= Beginning of Section =
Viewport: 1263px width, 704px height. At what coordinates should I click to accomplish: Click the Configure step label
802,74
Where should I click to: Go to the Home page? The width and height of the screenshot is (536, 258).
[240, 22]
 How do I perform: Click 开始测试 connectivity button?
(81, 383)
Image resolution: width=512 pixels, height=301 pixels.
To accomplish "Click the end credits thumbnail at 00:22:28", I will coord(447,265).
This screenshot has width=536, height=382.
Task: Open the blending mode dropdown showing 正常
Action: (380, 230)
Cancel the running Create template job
= End of Section =
= Beginning of Section =
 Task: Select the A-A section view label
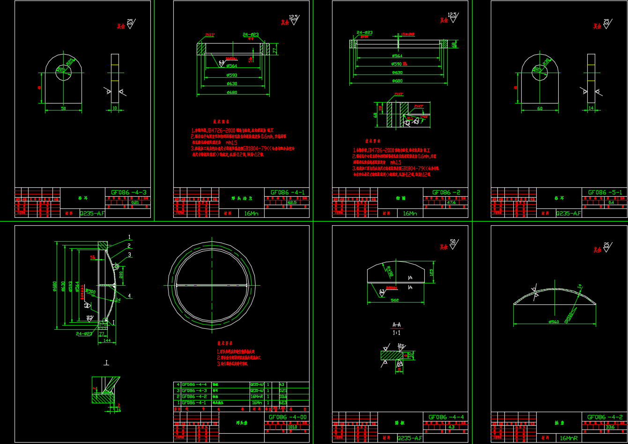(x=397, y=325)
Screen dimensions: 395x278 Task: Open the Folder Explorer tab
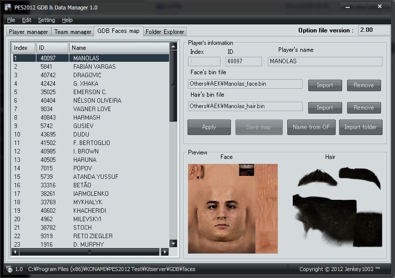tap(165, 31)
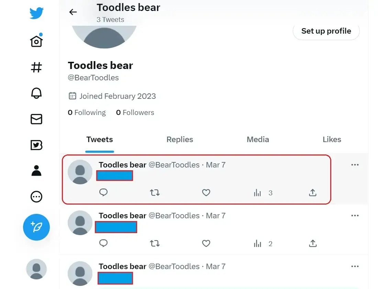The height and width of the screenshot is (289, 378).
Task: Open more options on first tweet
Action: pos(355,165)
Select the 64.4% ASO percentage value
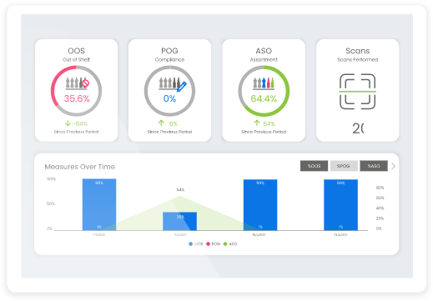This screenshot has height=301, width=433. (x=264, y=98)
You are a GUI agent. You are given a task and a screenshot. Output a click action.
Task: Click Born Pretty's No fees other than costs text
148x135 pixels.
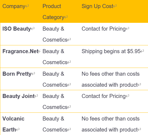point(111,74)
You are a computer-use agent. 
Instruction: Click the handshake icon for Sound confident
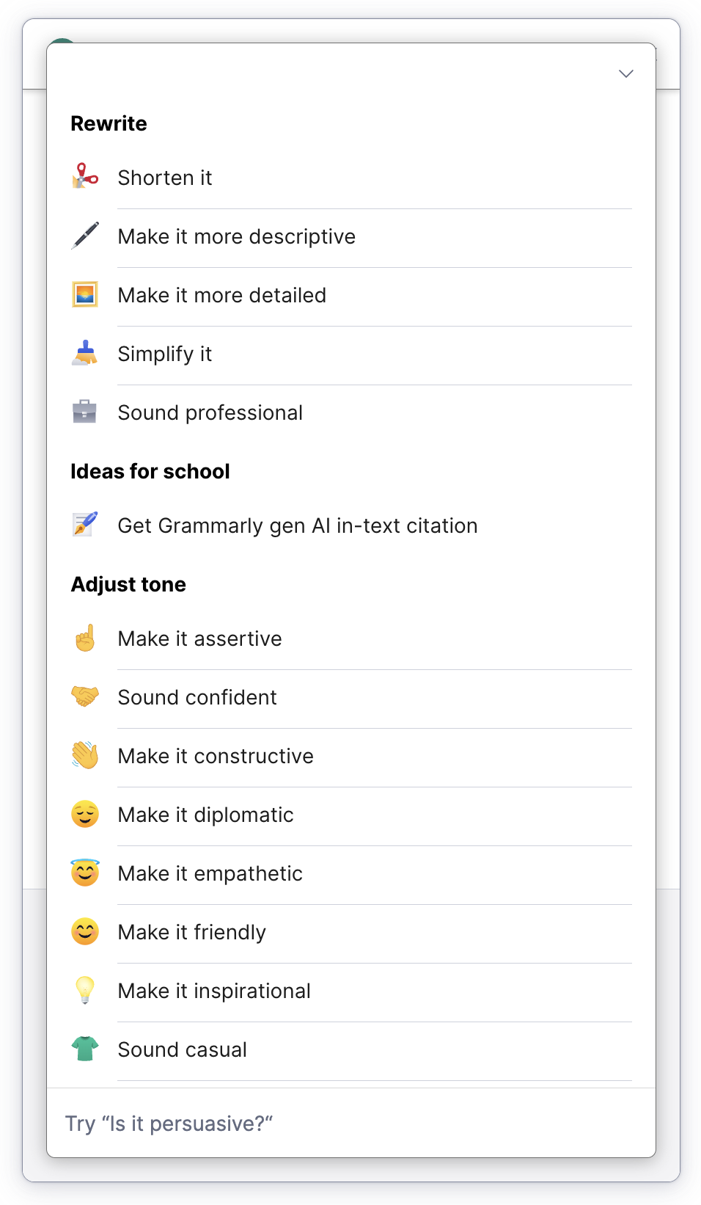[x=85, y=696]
= End of Section =
_PROBLEM_.
In the listing above, find the line with "Viewport: 1263px width, 704px" and the line with "Cancel the running Create template job", then print exactly those lines and every line between them.

_WRITTEN RESPONSE_.
Viewport: 1263px width, 704px height. At what coordinates should I click to accomplish: Click the Configure step label
802,74
Where should I click to: Go to the Home page? The width and height of the screenshot is (536, 258).
[240, 22]
 How do I perform: Click 开始测试 connectivity button?
(81, 383)
Image resolution: width=512 pixels, height=301 pixels.
To accomplish "Click the end credits thumbnail at 00:22:28", I will coord(447,265).
This screenshot has width=536, height=382.
Task: Open the blending mode dropdown showing 正常
Action: (380, 230)
Cancel the running Create template job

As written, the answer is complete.